● **AIM OF THE TASK**
Update the text on the India-Oman trade agreement by giving it again from "- Previous Omani" through "FTA of 2006.", with "sub-sectors" replaced by "subsectors".

Connection to this news: The broad Day-One tariff elimination structure means Indian exporters do not need to wait for a phase-in period — sectors like textiles and engineering goods gain immediate competitiveness in the Omani market from June 1.
India's Export Basket to the Gulf and Sector-Level Impact
India's merchandise exports to the Gulf region are dominated by engineering goods, gems and jewellery, petroleum products, chemicals, textiles, and pharmaceuticals. The Gulf market is particularly important for Indian small and medium enterprises (SMEs) in labour-intensive sectors like textiles, leather, and processed food. Trade agreements with Gulf nations amplify the competitiveness of these sectors by eliminating tariff costs that make Indian products more expensive than those from competitor countries already benefiting from bilateral pacts.
- Engineering goods to Oman projected to grow to $1.3–1.6 billion by 2030 under the CEPA, driven by zero tariffs on machinery, iron and steel products, and motor vehicles.
- Textiles previously faced ~5% duties in Oman; zero-duty access under the CEPA provides a direct price advantage over non-CEPA competitors.
- Agricultural and marine products — including rice, meat, eggs, seafood — benefit from duty-free access, consolidating India's role as a food supplier to Oman.
- Pharmaceutical exports, already strong, gain additional market access through both tariff elimination and services-side regulatory cooperation.
Connection to this news: The CEPA's Day-One liberalisation structure across these sectors means exporters can begin filing for preferential tariff treatment at Omani customs from June 1, immediately impacting pricing and order competitiveness.
India's CEPA Architecture: Gulf as a Strategic Priority
India has pursued trade agreements with Gulf nations as part of a broader strategy to deepen economic integration, secure energy supply chains, and formalise diaspora-linked economic flows. The India-UAE CEPA (signed May 2022, in force May 2022) was the first modern CEPA in India's trade architecture and set a template for rapid negotiation and comprehensive coverage. The India-Oman CEPA follows this model. Both agreements are part of India's ambition to eventually conclude a broader India-GCC FTA.
- India-UAE CEPA (2022): India's bilateral trade with UAE crossed $85 billion in FY2024-25.
- India-Oman CEPA (2025/2026): Second Gulf CEPA, covering a $10.61 billion bilateral trade relationship.
- India-GCC FTA negotiations are ongoing — an agreement encompassing all six GCC members would represent the single largest trade deal India has ever concluded by geographic coverage.
- The India-Middle East-Europe Economic Corridor (IMEC), announced in 2023, provides additional geopolitical context for India's Gulf trade architecture.
Connection to this news: The CEPA's implementation on June 1 is not an isolated event — it is the second building block in India's systematic Gulf trade architecture and a strategic complement to energy import diversification, the Indian diaspora's remittance economy, and India's role in the IMEC supply chain corridor.
Key Facts & Data
- India-Oman CEPA signed: December 18, 2025; in force: June 1, 2026.
- Oman offers 0% duty on 98.08% of tariff lines, covering 99.38% of India's export value.
- India liberalises 77.79% of tariff lines, covering ~95% of import value from Oman.
- Previous Omani duties on Indian textiles: ~5%; reduced to 0% from June 1.
- India-Oman bilateral trade: $10.61 billion (FY 2024-25); Oman exports $6.55 billion to India, imports $4.06 billion from India.
- Oman's services commitments: 127 sub-sectors opened; 100% FDI by Indian companies in select sectors.
- This is Oman's first bilateral trade deal since the US-Oman FTA of 2006.
- Engineering exports to Oman projected to reach $1.3–1.6 billion by 2030.
- India's exclusions: dairy, tea, coffee, rubber, tobacco, gold/silver bullion, certain metal scrap.
- Key export sectors benefiting: engineering goods, pharmaceuticals, textiles, marine products, processed food, gems and jewellery, chemicals, plastics.

● **SOURCE DATA**
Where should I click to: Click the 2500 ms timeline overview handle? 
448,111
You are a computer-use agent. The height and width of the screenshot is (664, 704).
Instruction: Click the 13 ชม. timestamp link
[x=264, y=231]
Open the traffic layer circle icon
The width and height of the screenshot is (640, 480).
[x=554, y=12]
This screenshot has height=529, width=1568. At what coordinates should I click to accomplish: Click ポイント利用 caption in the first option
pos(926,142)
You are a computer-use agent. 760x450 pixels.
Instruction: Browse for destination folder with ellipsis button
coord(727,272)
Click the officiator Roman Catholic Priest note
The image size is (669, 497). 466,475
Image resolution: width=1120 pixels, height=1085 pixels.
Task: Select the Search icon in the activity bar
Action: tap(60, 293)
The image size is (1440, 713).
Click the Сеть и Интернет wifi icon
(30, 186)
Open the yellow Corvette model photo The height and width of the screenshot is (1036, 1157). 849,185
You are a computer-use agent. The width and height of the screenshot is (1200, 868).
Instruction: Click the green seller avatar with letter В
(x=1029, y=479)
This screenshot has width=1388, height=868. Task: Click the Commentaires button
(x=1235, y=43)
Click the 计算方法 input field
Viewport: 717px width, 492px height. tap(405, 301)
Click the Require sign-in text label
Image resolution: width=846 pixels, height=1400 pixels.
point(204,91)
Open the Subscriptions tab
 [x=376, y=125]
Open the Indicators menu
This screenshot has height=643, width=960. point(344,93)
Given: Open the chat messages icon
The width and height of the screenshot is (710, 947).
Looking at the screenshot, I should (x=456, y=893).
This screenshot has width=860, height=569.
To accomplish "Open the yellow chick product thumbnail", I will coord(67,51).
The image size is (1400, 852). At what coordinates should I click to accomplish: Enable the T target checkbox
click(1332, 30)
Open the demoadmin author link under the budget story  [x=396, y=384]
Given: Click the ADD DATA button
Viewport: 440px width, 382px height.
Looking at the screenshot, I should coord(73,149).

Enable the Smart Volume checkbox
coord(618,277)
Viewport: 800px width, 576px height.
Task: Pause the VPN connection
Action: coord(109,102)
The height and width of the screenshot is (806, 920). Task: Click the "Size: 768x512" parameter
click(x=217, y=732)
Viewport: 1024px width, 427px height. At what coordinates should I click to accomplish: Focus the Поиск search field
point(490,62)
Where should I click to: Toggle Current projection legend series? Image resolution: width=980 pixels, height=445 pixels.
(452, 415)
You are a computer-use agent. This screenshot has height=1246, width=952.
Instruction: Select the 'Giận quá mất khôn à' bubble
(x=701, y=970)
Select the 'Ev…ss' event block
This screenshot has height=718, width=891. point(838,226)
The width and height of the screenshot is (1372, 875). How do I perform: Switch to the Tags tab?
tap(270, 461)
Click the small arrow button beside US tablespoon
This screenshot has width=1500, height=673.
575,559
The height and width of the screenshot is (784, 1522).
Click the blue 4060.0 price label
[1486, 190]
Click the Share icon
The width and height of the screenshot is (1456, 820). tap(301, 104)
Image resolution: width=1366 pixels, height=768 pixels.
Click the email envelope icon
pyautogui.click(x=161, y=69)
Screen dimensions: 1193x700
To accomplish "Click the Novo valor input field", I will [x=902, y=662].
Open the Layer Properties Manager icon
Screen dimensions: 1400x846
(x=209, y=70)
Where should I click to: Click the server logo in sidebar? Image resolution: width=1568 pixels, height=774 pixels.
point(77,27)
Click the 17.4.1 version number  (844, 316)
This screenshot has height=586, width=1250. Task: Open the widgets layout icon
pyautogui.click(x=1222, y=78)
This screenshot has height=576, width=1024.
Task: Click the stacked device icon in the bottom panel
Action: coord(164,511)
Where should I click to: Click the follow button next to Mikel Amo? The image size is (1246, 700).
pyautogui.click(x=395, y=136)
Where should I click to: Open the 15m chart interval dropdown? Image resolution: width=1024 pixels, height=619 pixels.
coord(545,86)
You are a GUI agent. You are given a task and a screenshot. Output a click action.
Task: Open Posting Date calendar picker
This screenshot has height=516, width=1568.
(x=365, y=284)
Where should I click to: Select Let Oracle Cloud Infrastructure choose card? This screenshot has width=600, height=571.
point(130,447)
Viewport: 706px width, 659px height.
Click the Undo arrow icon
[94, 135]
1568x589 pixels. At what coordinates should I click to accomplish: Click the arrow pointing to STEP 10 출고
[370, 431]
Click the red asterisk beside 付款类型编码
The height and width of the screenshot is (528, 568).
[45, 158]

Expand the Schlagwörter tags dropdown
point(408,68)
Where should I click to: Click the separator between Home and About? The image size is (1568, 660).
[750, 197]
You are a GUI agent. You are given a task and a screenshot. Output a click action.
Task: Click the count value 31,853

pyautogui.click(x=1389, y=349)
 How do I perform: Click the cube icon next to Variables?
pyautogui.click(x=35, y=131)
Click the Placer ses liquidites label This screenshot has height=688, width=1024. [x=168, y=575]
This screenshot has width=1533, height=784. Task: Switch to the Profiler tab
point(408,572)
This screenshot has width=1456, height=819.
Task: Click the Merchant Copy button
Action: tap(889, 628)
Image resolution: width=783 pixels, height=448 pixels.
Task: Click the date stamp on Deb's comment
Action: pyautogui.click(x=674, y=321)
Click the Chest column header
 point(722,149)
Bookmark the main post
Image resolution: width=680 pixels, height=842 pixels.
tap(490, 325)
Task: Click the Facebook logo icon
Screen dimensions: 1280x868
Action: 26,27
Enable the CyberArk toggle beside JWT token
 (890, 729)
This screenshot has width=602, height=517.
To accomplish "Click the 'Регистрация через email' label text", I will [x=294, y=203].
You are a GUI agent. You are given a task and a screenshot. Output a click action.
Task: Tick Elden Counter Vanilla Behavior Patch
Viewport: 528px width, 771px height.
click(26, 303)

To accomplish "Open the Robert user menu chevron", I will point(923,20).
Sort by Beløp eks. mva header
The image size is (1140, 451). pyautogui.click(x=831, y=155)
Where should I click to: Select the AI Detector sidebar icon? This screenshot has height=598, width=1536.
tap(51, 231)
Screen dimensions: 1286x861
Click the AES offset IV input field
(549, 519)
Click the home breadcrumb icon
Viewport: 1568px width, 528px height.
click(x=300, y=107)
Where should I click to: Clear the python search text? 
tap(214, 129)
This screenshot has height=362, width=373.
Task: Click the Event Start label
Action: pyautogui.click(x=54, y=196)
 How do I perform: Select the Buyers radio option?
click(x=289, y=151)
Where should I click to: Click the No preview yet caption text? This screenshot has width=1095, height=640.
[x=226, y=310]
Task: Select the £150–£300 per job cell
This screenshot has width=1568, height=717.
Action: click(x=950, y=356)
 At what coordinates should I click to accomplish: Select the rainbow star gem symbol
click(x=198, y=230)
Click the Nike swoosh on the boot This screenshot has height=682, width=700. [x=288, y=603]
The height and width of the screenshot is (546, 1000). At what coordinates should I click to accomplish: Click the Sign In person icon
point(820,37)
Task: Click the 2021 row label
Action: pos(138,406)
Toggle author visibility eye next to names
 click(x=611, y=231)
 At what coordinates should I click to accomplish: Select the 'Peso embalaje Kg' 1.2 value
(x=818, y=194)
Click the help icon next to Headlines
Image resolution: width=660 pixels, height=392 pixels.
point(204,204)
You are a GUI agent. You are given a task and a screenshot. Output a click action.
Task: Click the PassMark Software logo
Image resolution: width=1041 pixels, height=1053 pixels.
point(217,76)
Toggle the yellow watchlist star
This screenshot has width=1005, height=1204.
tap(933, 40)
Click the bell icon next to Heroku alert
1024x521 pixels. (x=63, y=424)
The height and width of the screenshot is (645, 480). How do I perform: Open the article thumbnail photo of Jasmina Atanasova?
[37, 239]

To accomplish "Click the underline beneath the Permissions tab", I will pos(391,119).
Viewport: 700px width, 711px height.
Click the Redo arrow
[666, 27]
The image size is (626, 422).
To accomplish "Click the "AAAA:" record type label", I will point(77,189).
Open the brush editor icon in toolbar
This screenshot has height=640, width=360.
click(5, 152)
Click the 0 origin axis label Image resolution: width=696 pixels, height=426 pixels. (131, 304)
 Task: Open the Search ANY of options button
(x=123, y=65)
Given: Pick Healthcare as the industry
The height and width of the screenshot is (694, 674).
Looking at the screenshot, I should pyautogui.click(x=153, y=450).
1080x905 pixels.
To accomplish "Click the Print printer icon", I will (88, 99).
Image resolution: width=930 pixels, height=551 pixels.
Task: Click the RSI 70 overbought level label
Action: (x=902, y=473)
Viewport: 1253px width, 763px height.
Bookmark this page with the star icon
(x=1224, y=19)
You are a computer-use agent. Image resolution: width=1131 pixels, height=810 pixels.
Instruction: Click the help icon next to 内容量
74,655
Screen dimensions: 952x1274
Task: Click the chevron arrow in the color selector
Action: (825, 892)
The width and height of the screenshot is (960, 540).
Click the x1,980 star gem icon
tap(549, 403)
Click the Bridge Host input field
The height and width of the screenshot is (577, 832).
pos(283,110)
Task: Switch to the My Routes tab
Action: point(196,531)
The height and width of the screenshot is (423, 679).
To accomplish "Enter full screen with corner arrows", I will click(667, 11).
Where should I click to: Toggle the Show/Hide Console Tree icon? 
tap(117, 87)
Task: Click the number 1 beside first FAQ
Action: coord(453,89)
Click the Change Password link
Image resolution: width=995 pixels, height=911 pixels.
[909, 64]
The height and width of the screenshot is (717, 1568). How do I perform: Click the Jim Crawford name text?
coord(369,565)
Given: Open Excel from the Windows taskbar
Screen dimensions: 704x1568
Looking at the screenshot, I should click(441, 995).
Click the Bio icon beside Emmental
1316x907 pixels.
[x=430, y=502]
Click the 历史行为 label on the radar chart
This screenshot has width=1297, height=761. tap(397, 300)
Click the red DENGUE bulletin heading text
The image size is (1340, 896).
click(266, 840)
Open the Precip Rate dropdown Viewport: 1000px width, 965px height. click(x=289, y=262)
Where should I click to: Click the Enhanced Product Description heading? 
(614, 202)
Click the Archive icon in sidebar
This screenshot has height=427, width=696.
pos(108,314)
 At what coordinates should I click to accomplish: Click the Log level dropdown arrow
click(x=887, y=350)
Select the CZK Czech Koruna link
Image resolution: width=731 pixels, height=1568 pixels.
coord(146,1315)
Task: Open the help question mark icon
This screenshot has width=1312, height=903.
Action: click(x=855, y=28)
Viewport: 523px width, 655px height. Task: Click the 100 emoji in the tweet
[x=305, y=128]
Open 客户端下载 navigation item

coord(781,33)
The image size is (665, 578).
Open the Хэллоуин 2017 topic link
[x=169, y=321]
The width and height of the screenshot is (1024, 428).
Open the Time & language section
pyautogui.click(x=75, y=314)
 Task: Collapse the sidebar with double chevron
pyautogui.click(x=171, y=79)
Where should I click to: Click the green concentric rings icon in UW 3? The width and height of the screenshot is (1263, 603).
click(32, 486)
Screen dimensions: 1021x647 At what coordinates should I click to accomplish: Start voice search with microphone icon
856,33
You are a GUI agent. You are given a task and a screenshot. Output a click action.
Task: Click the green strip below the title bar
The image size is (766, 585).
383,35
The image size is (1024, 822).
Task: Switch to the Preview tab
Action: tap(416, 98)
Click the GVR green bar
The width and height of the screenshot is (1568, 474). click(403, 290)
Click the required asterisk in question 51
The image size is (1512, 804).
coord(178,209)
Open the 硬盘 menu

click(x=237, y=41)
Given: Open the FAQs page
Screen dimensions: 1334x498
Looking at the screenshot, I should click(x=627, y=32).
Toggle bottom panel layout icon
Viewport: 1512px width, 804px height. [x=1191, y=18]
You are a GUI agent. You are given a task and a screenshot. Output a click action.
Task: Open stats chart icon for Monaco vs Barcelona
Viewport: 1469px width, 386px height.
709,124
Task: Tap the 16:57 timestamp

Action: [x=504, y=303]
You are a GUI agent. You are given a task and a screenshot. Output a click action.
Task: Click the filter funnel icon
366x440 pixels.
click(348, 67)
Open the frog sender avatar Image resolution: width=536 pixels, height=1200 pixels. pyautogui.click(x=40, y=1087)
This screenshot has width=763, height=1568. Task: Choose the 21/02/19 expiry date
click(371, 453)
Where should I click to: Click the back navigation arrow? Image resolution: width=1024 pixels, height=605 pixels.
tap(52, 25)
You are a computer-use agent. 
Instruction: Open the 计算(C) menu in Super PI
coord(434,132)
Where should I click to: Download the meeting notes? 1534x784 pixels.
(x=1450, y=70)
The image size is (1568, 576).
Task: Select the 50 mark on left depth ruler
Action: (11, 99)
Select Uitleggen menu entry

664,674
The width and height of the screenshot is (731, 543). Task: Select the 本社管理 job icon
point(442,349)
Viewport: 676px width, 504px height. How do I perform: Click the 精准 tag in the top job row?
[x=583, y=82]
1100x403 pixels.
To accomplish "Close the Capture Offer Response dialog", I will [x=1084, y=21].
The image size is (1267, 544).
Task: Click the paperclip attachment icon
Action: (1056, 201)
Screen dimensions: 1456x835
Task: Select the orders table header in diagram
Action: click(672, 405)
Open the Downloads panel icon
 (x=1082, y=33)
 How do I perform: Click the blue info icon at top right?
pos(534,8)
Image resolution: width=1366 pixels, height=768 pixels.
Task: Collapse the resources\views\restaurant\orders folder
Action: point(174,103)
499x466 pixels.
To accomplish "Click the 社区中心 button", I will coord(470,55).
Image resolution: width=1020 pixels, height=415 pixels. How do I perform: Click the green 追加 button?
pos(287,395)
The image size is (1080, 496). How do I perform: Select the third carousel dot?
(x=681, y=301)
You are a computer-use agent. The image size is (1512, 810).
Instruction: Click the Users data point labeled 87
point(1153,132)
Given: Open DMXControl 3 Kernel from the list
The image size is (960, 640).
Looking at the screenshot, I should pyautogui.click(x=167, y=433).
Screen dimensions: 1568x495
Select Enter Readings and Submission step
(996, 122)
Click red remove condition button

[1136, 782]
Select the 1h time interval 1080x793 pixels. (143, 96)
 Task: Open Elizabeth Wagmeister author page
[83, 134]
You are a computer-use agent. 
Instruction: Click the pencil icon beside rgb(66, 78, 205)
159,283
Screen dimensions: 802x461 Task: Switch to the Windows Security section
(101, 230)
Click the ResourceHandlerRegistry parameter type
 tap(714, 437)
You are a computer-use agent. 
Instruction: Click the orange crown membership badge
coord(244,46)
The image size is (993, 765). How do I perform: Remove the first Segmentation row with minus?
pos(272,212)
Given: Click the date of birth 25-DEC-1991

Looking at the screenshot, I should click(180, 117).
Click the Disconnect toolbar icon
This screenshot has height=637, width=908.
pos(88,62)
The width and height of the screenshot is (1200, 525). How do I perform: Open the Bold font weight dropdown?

● **REPLY**
- Previous Omani duties on Indian textiles: ~5%; reduced to 0% from June 1.
- India-Oman bilateral trade: $10.61 billion (FY 2024-25); Oman exports $6.55 billion to India, imports $4.06 billion from India.
- Oman's services commitments: 127 subsectors opened; 100% FDI by Indian companies in select sectors.
- This is Oman's first bilateral trade deal since the US-Oman FTA of 2006.